▶ What you will do:
Return the exact lines from the one containing "Task: Select the No radio button for Enabled" through the final line of the material below, with both ends kept.

○ ○ ○ ○ ○ ○ ○

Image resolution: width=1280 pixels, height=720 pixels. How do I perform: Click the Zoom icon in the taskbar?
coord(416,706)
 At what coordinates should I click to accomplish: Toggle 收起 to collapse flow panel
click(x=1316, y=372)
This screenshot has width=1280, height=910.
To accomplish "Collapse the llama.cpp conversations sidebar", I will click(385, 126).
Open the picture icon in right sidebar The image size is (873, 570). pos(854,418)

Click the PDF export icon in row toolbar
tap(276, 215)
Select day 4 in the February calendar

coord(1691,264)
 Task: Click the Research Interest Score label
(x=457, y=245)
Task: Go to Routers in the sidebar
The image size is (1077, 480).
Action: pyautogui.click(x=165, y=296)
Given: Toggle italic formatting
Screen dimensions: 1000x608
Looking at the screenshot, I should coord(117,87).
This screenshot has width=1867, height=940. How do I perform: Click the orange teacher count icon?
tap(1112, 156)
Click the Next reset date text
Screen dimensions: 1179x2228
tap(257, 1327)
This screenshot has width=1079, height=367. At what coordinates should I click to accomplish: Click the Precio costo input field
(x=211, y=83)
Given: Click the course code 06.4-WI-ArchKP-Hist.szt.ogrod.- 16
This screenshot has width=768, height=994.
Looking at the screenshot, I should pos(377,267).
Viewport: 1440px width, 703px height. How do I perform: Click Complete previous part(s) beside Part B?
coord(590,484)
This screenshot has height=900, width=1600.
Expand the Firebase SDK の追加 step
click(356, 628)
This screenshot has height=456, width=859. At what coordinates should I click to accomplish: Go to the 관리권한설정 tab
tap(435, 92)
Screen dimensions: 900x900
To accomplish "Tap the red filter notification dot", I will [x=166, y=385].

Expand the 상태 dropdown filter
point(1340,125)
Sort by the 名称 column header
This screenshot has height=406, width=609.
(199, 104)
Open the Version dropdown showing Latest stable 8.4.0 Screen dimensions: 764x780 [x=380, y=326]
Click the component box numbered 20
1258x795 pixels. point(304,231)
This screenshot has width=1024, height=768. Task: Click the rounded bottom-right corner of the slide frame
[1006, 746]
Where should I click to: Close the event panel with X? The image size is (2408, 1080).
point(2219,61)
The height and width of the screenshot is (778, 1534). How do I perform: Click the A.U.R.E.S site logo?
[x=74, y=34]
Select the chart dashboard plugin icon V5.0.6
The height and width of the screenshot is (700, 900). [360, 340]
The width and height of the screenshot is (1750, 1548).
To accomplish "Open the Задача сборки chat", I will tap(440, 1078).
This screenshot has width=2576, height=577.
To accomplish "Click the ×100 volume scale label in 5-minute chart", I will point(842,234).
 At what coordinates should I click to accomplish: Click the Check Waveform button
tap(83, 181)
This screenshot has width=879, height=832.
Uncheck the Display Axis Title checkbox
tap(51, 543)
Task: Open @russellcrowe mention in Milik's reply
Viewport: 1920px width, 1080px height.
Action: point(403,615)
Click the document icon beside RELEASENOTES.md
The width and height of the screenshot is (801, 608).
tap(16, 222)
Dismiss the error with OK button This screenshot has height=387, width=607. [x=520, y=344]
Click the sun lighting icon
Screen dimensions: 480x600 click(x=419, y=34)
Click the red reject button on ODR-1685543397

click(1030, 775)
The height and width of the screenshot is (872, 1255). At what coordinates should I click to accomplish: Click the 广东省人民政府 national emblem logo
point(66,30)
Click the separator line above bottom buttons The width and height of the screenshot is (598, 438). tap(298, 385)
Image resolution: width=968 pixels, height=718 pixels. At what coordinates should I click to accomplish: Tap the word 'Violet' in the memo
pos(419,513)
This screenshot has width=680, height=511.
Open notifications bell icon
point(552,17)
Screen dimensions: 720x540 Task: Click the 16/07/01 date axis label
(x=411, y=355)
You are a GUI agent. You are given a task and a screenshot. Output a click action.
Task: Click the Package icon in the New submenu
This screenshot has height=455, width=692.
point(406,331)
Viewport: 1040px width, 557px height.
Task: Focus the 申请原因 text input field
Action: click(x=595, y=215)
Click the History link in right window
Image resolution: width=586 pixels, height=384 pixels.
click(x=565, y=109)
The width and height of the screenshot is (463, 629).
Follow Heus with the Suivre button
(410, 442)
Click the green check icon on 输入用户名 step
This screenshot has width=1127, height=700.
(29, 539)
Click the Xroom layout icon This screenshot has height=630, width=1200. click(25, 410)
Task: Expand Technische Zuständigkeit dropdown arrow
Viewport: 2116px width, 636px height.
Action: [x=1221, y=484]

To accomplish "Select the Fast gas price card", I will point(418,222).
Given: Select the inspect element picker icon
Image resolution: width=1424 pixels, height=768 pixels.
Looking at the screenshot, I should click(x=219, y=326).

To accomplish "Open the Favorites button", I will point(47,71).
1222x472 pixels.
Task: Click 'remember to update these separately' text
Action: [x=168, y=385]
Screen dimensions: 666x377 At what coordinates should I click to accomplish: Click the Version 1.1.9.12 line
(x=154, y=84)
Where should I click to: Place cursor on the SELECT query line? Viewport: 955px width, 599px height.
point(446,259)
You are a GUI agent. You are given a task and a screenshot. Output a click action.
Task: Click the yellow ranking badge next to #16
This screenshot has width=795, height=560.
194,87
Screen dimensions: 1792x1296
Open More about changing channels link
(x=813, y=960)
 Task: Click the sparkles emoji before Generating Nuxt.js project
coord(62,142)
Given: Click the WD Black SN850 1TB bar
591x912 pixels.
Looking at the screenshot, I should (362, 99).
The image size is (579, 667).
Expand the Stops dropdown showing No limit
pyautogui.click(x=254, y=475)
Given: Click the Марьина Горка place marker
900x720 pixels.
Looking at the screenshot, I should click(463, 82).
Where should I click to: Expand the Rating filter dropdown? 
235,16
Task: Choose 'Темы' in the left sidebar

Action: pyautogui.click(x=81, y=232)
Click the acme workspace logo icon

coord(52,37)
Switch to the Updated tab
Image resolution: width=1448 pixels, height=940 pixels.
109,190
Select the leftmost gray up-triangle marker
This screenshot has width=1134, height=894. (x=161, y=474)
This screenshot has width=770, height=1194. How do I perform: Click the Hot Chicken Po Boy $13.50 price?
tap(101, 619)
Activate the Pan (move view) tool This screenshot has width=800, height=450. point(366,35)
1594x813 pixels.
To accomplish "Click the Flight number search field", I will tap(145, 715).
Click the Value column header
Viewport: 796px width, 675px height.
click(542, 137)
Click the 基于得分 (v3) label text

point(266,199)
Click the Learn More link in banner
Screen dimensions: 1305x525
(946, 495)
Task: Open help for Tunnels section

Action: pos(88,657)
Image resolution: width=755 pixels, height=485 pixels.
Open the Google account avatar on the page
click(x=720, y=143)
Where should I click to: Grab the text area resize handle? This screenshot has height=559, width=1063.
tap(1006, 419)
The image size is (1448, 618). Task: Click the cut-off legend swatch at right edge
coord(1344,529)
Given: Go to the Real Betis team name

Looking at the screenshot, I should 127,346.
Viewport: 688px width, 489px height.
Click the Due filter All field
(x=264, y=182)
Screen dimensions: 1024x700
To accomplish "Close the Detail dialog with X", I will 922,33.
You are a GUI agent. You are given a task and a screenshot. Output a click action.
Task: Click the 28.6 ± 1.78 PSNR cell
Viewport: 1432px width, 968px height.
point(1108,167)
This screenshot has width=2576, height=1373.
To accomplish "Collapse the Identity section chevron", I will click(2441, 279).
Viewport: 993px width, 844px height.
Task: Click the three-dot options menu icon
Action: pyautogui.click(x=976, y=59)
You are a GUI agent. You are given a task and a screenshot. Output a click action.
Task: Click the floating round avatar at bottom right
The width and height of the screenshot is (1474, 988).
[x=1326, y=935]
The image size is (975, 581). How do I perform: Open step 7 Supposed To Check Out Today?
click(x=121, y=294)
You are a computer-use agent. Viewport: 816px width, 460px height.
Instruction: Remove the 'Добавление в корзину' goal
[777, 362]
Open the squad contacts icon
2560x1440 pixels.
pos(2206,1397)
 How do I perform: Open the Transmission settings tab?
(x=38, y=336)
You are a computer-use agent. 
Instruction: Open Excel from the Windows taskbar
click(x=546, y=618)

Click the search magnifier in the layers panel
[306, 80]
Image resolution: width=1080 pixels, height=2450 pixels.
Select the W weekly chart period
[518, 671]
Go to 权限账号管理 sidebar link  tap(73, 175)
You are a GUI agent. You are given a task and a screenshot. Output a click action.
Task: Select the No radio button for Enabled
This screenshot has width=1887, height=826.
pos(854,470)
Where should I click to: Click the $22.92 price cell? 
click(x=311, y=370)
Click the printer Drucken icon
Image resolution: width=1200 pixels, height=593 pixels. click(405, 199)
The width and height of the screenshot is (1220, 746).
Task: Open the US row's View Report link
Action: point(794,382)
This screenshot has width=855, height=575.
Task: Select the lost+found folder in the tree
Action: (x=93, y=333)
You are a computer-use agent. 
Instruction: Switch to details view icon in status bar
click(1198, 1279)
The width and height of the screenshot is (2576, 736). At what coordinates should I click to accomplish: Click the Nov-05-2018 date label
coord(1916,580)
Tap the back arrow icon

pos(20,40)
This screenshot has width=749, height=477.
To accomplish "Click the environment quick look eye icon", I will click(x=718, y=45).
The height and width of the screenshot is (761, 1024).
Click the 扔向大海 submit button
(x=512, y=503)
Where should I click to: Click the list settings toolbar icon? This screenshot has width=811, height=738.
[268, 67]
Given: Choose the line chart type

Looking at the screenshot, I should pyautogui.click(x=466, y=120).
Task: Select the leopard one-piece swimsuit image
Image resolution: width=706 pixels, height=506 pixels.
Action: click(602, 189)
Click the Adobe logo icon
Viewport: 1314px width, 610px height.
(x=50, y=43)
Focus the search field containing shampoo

○ ○ ○ ○ ○ ○ ○

▶ Answer box:
Task: Select the No radio button for Enabled
This screenshot has width=1887, height=826.
pos(854,470)
Where should I click to: Click the $22.92 price cell? 
click(x=311, y=370)
Click the printer Drucken icon
Image resolution: width=1200 pixels, height=593 pixels. click(405, 199)
The width and height of the screenshot is (1220, 746).
Task: Open the US row's View Report link
Action: point(794,382)
This screenshot has width=855, height=575.
Task: Select the lost+found folder in the tree
Action: (x=93, y=333)
You are a computer-use agent. 
Instruction: Switch to details view icon in status bar
click(1198, 1279)
The width and height of the screenshot is (2576, 736). At what coordinates should I click to accomplish: Click the Nov-05-2018 date label
coord(1916,580)
Tap the back arrow icon

pos(20,40)
This screenshot has width=749, height=477.
To accomplish "Click the environment quick look eye icon", I will click(x=718, y=45).
The height and width of the screenshot is (761, 1024).
Click the 扔向大海 submit button
(x=512, y=503)
Where should I click to: Click the list settings toolbar icon? This screenshot has width=811, height=738.
[268, 67]
Given: Choose the line chart type

Looking at the screenshot, I should pyautogui.click(x=466, y=120).
Task: Select the leopard one-piece swimsuit image
Image resolution: width=706 pixels, height=506 pixels.
Action: click(602, 189)
Click the Adobe logo icon
Viewport: 1314px width, 610px height.
(x=50, y=43)
Focus the search field containing shampoo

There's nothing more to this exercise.